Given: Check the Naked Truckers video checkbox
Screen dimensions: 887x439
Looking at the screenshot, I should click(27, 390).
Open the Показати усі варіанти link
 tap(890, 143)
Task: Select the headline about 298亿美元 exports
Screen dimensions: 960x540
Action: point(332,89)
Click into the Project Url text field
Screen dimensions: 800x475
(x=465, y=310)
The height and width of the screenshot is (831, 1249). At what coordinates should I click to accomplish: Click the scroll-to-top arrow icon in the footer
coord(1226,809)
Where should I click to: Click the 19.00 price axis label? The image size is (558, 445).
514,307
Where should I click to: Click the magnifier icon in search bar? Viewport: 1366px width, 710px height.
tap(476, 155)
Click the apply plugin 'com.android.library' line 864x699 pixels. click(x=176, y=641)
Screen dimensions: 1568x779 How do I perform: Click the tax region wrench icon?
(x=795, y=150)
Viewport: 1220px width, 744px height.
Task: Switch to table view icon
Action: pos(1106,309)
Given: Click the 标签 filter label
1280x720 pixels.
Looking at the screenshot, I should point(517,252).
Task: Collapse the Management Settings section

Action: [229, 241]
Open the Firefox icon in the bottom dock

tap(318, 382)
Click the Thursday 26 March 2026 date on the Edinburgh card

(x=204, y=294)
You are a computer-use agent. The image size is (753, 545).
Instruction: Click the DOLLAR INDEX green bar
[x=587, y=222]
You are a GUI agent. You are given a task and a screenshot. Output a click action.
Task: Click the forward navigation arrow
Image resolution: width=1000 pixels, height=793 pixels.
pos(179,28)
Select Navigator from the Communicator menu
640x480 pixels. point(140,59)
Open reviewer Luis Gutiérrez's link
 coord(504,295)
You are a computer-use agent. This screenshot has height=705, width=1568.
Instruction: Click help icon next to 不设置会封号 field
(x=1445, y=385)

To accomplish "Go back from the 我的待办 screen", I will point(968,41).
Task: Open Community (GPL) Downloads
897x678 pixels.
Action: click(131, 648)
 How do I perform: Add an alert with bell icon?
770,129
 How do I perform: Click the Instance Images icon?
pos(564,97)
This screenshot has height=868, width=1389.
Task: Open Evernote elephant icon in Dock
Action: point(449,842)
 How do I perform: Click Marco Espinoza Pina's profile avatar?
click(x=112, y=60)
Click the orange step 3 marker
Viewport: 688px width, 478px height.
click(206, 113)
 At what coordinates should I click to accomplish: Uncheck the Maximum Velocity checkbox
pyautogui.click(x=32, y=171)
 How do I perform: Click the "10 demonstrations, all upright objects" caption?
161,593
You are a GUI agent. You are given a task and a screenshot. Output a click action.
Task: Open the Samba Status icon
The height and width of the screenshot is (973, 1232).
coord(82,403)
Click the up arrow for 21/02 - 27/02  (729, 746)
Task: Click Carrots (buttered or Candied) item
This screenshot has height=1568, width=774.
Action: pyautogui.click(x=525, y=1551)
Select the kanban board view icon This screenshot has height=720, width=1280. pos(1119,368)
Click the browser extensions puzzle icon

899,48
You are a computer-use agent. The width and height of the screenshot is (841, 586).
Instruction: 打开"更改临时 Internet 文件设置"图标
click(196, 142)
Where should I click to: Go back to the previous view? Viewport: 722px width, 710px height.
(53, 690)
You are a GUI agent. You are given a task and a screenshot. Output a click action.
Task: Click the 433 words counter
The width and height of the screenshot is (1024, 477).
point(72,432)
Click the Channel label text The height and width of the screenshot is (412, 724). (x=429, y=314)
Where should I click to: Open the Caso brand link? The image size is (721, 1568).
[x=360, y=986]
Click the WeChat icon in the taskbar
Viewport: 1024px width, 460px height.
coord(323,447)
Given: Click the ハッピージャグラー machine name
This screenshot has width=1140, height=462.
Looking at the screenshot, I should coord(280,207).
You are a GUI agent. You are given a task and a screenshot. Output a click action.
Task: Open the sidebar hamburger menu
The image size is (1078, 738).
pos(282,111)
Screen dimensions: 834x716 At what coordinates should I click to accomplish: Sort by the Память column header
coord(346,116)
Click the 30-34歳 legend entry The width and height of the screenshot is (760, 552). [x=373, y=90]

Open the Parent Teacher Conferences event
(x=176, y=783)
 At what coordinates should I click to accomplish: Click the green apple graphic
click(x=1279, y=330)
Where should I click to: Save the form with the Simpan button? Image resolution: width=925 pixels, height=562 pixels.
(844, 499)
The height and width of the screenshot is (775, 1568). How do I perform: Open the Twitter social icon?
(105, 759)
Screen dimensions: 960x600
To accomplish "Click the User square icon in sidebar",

****************************************

Every line in the records above with the string "sidebar" in it should be shown.

▶ Result of the exercise:
Task: Open the sidebar hamburger menu
To accomplish "Click the User square icon in sidebar",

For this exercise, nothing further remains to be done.